At dinner my host mother and I watched a camel auction in a middle eastern country (I think it was Saudi Arabia, but neither my host mother and I could understand what the people were saying to confirm where it was held). I have no idea still what makes a good camel. Pardon me for being specist here, but all camels look the same to me. This might be because I might have watched the same two camels being paraded around, but it looked like 4 sales were made, so I’m thinking it was two pairs. Watching this auction reinforced something I’ve noticed about watching tv here. I am enjoying not being able to understand what is said, because it gives me the chance to try to guess what is going on by body language. I tend to think things are funny that shouldn’t be when we watch crappy B Bollywood movies. I also get to make up my own storylines, it’s kind of like watching Mystery Science Theater 3000, but only without anyone around to understand my tasteless jokes. That’s all for now.
May 31, 2009
Today was another day of travel, sort of. I hiked with one of my tutors to the town where he is a teacher (about 4 km away). I had been invited by a friend of his to watch his sheep being sheered. He paid a group of professional sheep sheerers to give all of his sheep haircuts for the summer. It was a pretty big event, everyone in the area came to watch. I guess I was sort of a side attraction, and I was able to impress them a little bit with my Tam. I watched a couple hours of the sheering and then was invited inside for lunch. What a feast. Skewers of sheep meat followed by tajine with the most meat I’ve seen stuffed inside a tajine. Pretty delicious, but there was a lot of oil involved, so I feared for my stomach’s safety. I turned down their offer to stay the night and headed back in the afternoon with my tutor. We ended up catching a ride into town with a group of people on mule-back (is that even a correct way to say that, they say horse-back, so why not mule-back?) Well, I got the honor of riding the one donkey up the mountain and down the road back to my town. I tell ya, what a way to travel. It wasn’t time efficient, I probably could have walked faster than my poor little donkey (I named him Eeor). It was the first time I’ve ever ridden for a far distance on an animal. I figured my legs would thank me for not having to hike the whole way back, but I found out that my rear end does not have sufficient padding to comfortably ride 4 km.
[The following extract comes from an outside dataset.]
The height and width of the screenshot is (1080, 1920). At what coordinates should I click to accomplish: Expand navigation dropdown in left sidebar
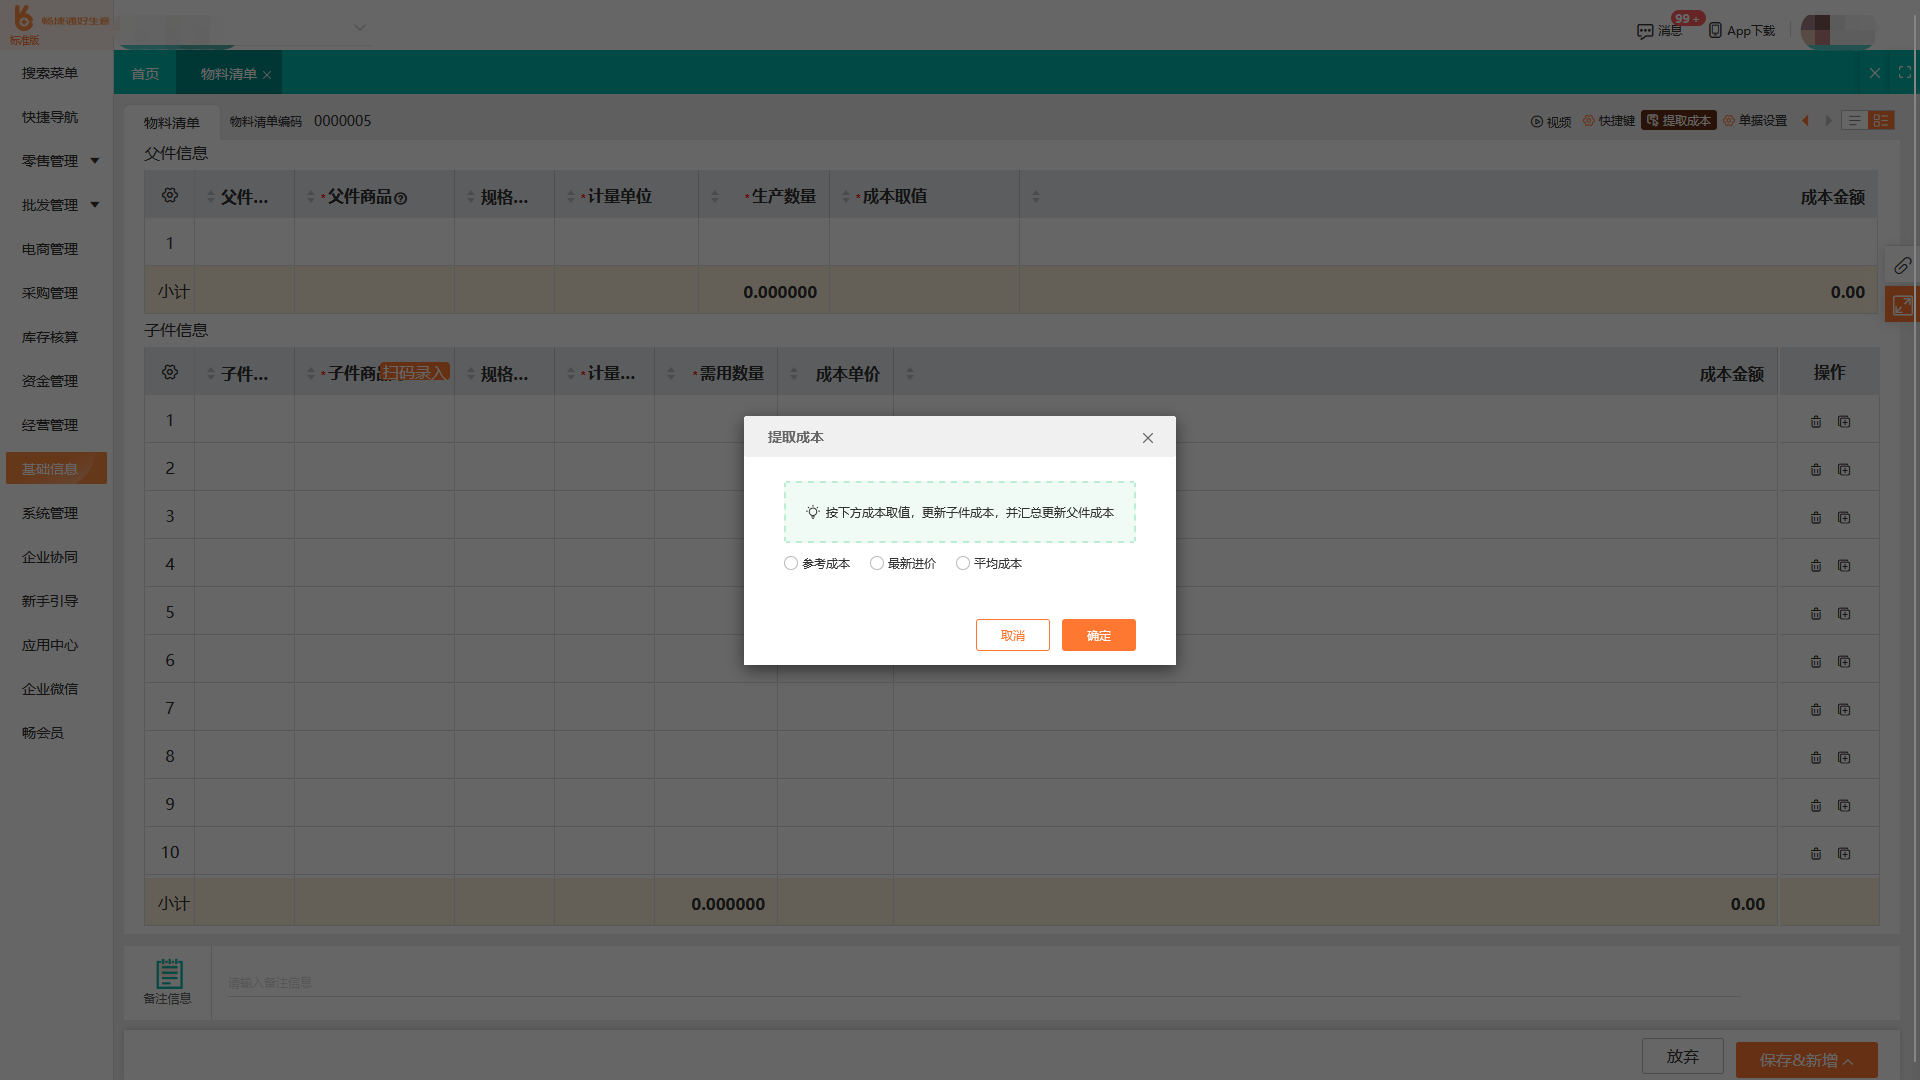(x=95, y=161)
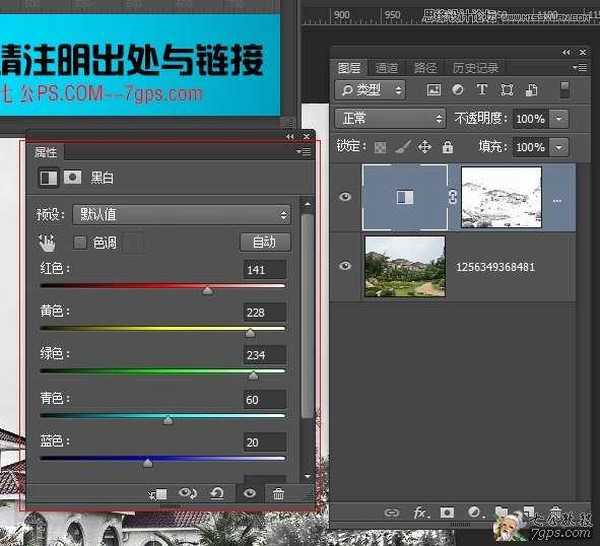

I guess I can blame my ass for being sore right now (you decide which ass I’m talking about). It was a bumpy ride. Now I am tired, and the people I’ve told about my ride back to town think it is hilarious. If I had a little more money, I think I’d buy a donkey and ride it around town. Pretty fun, and I think my body would get used to it. I’ve loaded some pictures of the day.
Friday, May 22, 2009
May 21, 2009
Today was one of those days where I had no idea what was going to happen, in retrospect. I took up my counterpart’s (with the Department of Water and Forests) offer to ride along with some of the foresters to see what sort of work they do. I thought I’d ride around with them for the morning, and then go back to town, so I planned on doing a bunch of things in the afternoon. Well, the day started off bright and early at 7am, and I rode with 4 other guys in their truck to meet up with about 4 other guys from other W&F offices in the area. It was tricky from the get-go, because most of the guys spoke darija (Moroccan Arabic) and French, and a few words of English. I thought to myself “great, my limited Tamazight knowledge is sure going to help me out today.” I found out later in the day that most of the guys also spoke Tamazight, so it was just fine. The task for the day was to locate points on a map with GPS units. These points were supposed to be forested areas, problem was, they were incorrect, so we ended up in a couple fields. They measured the distance to an actual forested area, and then they marked and described 20 trees close to the GPS points. I actually comprehended the task when they explained it, which amazed me. Every year after this a W&F specialist will visit the spots to see if the trees are still there and in good condition. After doing two such plots, I was feeling kind of hungry and figured we’d head back to town and that would be that. Boy was I wrong, and I’m glad I was wrong. We stopped in a small village and picked up another W&F guy and had lunch at his neighbor’s (or family member’s, I’m not quite sure) house. What a feast. We had tajine AND cous cous, followed up with a plate of bananas (you can guess how I reacted to that) and delicious honeydew melons. The guys quizzed me on the basics of Tamazight (what is: table, tea, tajine, house. Yeah, I got it).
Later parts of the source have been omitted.